WORK INSTRUCTION
Beneath this instruction is a listing; print exactly the lines in it starting at the line that contains "is (1227, 612)." and going through the line that contains "Close the Chọn".

DATA PROVIDED
□ □ □

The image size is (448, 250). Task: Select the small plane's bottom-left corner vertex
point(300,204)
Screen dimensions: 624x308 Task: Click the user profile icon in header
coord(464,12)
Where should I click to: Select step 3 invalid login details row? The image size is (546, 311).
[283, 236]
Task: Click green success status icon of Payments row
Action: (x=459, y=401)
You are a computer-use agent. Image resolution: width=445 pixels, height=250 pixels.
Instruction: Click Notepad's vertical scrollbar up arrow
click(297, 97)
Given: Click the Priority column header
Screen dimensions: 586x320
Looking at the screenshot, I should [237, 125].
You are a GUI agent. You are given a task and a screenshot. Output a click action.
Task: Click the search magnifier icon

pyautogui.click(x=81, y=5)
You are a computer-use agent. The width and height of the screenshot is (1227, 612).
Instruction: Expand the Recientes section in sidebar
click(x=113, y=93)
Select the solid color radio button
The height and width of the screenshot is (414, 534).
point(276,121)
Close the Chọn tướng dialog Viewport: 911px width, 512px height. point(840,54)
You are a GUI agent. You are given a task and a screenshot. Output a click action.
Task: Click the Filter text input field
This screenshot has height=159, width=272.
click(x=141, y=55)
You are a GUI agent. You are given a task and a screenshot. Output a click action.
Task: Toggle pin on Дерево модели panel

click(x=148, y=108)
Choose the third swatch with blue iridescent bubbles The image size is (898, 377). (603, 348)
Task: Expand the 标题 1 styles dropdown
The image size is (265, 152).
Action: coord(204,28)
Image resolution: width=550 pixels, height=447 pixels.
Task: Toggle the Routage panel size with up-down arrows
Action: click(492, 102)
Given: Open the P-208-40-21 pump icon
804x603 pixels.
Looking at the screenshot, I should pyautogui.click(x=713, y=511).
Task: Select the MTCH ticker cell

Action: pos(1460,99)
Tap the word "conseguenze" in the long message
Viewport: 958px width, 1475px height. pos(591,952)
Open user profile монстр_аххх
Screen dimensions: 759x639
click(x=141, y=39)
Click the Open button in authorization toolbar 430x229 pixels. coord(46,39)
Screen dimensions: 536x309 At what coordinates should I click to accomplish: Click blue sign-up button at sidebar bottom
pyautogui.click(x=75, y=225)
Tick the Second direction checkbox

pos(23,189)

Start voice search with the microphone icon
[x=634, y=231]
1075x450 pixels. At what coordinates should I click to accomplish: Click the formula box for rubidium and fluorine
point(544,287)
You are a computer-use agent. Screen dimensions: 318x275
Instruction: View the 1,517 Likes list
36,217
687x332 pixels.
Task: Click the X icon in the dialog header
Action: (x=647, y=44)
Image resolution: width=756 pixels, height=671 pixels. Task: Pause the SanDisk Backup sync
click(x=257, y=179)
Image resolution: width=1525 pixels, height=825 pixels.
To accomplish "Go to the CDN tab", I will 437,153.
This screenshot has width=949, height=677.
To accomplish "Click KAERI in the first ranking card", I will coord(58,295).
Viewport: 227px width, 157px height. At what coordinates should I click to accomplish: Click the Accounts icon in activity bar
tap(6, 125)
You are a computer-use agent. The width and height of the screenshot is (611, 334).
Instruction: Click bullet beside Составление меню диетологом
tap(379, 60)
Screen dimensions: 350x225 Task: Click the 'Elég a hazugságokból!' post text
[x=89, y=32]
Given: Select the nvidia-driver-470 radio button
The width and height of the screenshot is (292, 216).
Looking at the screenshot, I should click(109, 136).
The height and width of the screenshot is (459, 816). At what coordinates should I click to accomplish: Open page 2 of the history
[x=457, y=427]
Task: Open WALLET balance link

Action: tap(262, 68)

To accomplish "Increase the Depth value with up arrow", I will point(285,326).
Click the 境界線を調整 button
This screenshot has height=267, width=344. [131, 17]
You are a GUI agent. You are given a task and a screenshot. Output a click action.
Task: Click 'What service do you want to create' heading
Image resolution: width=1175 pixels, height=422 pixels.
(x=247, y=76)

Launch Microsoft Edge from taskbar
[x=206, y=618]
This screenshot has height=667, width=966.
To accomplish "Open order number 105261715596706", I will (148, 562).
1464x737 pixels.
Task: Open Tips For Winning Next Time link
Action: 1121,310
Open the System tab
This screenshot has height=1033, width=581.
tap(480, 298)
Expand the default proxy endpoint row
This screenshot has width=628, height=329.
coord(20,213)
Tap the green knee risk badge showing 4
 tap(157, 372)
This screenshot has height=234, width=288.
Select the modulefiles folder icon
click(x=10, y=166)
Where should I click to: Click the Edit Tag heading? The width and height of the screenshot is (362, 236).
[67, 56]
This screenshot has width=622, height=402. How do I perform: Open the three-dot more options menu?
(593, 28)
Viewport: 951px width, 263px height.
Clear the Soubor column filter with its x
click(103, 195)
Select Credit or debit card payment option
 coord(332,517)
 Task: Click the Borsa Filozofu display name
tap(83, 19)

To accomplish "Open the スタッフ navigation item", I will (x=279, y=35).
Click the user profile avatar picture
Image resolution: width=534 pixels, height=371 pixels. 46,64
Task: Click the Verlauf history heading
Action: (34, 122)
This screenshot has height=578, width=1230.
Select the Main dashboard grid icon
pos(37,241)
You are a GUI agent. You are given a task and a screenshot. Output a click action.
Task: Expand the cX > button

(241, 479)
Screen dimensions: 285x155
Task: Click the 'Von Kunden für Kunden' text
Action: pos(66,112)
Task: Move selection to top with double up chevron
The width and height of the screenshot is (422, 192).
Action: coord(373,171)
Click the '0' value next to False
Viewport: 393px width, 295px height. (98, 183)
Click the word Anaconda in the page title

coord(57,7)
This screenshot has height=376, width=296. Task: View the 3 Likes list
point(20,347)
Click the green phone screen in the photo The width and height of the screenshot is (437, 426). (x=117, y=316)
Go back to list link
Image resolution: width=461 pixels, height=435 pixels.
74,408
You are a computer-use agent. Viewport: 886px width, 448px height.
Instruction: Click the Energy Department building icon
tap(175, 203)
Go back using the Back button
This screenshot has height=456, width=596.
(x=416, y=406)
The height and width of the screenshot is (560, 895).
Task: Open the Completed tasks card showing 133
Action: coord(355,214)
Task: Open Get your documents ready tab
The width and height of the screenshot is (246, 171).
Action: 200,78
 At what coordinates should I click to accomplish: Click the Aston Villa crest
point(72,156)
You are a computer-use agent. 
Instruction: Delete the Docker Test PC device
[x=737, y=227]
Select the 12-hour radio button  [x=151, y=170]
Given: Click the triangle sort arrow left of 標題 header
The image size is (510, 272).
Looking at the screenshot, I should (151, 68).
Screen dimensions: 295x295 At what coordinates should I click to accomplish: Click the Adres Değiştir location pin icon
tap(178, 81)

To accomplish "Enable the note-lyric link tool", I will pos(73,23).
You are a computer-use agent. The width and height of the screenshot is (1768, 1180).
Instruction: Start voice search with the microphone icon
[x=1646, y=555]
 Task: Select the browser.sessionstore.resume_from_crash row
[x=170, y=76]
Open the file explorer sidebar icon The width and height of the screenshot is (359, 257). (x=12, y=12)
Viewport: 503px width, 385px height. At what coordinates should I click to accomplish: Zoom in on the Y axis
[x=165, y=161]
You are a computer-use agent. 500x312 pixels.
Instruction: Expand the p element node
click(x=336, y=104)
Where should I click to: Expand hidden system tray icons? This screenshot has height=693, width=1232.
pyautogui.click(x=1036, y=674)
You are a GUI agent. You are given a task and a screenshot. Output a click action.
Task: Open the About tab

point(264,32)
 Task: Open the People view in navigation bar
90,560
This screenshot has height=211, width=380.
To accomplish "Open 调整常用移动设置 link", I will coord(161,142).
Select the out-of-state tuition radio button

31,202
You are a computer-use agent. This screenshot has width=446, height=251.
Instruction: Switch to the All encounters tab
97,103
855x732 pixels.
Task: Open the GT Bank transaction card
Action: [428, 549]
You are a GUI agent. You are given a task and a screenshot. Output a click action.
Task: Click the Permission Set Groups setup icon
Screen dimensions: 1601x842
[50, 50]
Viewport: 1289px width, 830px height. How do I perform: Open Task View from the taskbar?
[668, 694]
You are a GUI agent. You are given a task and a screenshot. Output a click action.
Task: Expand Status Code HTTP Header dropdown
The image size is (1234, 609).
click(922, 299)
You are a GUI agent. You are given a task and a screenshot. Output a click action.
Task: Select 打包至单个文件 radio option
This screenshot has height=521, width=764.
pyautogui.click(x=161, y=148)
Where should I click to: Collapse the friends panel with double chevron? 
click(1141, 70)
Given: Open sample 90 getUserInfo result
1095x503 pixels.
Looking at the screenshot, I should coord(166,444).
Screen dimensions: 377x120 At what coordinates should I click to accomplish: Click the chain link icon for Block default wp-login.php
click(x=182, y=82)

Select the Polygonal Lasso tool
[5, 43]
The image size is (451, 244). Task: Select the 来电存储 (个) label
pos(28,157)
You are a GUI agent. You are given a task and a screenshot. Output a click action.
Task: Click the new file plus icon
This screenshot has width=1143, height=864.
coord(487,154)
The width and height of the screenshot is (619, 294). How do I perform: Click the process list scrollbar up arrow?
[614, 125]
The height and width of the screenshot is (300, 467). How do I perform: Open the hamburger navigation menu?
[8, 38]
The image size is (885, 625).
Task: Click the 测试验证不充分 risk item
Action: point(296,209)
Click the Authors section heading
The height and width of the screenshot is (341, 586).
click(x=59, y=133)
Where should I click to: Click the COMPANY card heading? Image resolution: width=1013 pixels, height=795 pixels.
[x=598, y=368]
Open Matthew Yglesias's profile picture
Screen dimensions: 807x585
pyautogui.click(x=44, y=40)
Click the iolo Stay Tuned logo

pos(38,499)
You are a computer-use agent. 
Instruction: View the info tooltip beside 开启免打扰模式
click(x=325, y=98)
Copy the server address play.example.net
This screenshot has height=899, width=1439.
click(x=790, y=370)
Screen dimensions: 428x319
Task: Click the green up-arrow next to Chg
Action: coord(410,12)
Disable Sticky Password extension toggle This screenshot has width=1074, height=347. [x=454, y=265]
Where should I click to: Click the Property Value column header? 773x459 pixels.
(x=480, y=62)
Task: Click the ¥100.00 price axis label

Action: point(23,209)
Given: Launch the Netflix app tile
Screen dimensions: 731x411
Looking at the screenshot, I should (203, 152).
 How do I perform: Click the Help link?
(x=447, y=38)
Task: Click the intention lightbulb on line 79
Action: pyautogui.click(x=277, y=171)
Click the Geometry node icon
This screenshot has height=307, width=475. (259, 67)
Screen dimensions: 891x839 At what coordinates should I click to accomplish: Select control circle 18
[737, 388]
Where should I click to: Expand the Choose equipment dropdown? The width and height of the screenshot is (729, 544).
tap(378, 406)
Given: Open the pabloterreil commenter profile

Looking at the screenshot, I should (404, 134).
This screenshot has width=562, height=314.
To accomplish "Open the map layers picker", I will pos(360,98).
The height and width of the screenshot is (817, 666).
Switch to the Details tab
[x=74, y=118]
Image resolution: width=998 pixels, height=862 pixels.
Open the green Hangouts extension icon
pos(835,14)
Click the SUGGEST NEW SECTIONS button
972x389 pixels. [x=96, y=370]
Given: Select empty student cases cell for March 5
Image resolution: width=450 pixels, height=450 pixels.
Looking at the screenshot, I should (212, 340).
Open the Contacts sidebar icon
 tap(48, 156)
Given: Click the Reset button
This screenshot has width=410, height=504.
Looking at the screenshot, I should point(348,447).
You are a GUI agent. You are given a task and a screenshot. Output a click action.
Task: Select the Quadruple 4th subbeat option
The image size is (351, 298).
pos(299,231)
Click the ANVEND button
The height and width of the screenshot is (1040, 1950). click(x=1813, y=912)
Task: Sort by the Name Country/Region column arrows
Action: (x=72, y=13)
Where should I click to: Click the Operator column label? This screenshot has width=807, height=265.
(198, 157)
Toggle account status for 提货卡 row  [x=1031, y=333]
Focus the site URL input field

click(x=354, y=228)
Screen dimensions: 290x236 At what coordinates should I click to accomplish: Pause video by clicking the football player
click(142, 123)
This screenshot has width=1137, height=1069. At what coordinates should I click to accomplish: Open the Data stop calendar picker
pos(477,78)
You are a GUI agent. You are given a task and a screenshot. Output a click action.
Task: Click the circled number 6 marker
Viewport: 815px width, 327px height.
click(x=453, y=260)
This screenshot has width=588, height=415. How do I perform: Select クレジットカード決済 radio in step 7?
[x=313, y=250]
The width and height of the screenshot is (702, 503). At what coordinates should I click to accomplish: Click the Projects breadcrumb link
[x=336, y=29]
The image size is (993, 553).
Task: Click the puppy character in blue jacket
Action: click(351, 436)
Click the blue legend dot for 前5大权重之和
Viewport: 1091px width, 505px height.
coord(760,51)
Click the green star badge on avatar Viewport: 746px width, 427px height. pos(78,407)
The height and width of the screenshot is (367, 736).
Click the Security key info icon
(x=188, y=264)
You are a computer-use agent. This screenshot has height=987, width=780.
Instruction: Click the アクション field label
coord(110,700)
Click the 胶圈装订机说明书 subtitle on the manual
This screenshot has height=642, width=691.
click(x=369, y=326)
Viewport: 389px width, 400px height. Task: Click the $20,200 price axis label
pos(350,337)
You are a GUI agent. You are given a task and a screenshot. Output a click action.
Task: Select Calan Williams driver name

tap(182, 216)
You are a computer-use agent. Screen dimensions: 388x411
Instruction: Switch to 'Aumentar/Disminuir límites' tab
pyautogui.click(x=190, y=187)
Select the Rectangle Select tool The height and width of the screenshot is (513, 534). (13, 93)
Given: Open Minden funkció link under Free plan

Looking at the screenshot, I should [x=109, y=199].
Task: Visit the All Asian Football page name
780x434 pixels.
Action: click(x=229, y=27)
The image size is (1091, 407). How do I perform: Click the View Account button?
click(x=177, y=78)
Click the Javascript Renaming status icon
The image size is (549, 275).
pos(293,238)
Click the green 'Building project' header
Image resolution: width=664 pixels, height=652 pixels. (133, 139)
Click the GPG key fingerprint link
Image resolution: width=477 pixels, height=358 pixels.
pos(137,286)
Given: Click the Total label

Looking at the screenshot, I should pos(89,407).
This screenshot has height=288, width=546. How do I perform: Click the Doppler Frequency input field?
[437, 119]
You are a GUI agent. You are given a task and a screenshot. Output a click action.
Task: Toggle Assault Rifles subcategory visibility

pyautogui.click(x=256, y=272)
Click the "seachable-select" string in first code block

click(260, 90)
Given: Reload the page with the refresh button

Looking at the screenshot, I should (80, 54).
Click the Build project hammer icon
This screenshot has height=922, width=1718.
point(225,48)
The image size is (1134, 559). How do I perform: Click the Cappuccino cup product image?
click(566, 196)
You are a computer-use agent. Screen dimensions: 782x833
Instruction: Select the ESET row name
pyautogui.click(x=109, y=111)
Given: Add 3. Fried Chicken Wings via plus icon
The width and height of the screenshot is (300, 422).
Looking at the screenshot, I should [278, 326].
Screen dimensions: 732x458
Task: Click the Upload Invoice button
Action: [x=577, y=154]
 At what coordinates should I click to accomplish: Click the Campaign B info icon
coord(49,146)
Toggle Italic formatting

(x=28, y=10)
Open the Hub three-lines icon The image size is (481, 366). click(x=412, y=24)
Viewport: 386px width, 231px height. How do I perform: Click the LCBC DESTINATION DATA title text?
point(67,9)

□ □ □

FINISHED TASK
You are a computer-use agent. The width and height of the screenshot is (1227, 612).
Instruction: Expand the Recientes section in sidebar
click(x=113, y=93)
Select the solid color radio button
The height and width of the screenshot is (414, 534).
point(276,121)
Close the Chọn tướng dialog Viewport: 911px width, 512px height. point(840,54)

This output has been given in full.